Stef strongly believes that students should be able to develop a capacity for analytical thought which spans both practical and theoretical outlooks. To that end she deploys a variety of teaching methods ranging from lectures, dynamic seminars and one-to-one discussions to designing communication strategies and political campaigns with small groups.

She says: "My view is simple and straightforward: we should engage with students via a variety of teaching strategies and encourage and value their contribution to complex debates and intellectual discussion at all times. Above all I enjoy teaching and the opportunity it provides me with to interact with very smart undergraduates and postgraduates, both inside the 'classroom' and outside formal settings."

For her module Reporting the European Union she won the 2016-17 Teaching Excellence in Social Sciences award for Outstanding Practice in Learning and Teaching.

Teaching activities

Currently Stef is module leader for:

  • JNL617 Doctoral Training in Communication and Journalism (PhD).
  • JNL61004 Communication in Peacebuilding (MA International Public and Political Communication).

She also leads FCS6100, the compulsory Ethics module for Faculty of Social Sciences PGR students.

PhD supervision

Current PhD students 

  • Jean-Claude Kayumba: The role of radio in post-conflict society: the example of Radio Okapi in DR Congo and its coverage of the first democratic elections of the country (2006, 2011 and 2018) - White Rose DTP/ESRC Collaborative PhD studentship 
  • Victoria Baskett: Community Radio Soap Opera as a Peacebuilding tool: Atunda Ayenda and the rebuilding civil society through democractic elections in Sierra Leone (White Rose DTP/ESRC Collaborative PhD studentship)
  • Yichun Dou: How can social media be used to prevent hate speech in a post-civil war context?
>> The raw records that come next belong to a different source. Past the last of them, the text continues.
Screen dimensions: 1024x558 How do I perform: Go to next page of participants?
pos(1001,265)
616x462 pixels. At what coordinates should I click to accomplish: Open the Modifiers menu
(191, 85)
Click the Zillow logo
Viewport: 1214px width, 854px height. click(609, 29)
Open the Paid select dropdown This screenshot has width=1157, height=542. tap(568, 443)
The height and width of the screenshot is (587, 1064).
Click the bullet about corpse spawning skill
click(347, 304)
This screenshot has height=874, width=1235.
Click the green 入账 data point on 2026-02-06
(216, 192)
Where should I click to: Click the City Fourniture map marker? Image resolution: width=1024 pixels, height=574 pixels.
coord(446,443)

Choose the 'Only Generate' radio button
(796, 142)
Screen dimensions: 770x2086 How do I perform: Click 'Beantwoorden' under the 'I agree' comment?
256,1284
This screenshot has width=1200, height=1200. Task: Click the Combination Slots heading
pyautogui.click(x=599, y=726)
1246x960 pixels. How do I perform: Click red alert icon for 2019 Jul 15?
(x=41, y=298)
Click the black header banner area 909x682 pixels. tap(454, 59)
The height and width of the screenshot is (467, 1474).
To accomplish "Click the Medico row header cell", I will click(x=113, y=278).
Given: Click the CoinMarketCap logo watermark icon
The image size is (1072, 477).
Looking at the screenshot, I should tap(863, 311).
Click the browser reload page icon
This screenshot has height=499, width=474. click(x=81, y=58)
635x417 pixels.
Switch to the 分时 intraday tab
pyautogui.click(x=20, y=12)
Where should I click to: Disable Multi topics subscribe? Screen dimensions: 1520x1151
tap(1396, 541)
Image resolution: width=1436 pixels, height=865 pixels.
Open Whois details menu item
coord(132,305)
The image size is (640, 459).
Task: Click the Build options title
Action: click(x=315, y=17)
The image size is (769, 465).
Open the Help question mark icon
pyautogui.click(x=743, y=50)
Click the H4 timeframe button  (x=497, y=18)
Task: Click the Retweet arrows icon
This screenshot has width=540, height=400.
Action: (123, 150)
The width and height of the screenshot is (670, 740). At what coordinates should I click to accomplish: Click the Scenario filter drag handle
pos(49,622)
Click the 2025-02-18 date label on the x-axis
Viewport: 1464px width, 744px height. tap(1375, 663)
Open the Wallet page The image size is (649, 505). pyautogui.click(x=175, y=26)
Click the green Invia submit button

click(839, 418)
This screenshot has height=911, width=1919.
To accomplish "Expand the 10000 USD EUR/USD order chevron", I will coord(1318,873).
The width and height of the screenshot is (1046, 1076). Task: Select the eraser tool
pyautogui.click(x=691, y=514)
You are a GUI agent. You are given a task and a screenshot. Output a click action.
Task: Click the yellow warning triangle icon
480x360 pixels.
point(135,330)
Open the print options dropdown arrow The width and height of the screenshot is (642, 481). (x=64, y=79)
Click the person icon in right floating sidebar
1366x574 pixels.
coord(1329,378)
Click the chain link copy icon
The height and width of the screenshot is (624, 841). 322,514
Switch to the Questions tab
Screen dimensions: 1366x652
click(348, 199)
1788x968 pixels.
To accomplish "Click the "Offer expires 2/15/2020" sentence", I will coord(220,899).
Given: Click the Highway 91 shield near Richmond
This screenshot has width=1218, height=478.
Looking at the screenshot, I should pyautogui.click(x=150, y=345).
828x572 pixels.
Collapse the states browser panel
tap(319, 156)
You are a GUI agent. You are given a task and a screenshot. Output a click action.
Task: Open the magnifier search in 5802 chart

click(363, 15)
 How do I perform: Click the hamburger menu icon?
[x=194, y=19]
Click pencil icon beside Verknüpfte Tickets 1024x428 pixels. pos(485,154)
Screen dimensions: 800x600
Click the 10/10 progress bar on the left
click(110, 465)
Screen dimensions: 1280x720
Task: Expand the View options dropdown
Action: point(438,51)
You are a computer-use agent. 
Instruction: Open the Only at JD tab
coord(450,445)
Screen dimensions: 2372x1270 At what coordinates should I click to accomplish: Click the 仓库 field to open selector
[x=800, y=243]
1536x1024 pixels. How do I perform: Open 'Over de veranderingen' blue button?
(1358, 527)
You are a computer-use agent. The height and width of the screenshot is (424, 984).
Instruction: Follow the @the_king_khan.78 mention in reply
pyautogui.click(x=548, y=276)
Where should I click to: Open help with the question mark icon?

A study of #defyhatenow South Sudan.
  • Kailyn Hilycord: How have journalists Martha Gellhorn, Stanley Karnow, and David Halberstam expressed their (changing) attitudes toward the Vietnam War between 1964 and 1974?
  • Tom Parkin (starting Feb 2023): Faith In Failed States: The relationship between local religious leaders and British state actors in Sudan and South Sudan.

Future candidates are particularly welcome in Stef's principal research areas.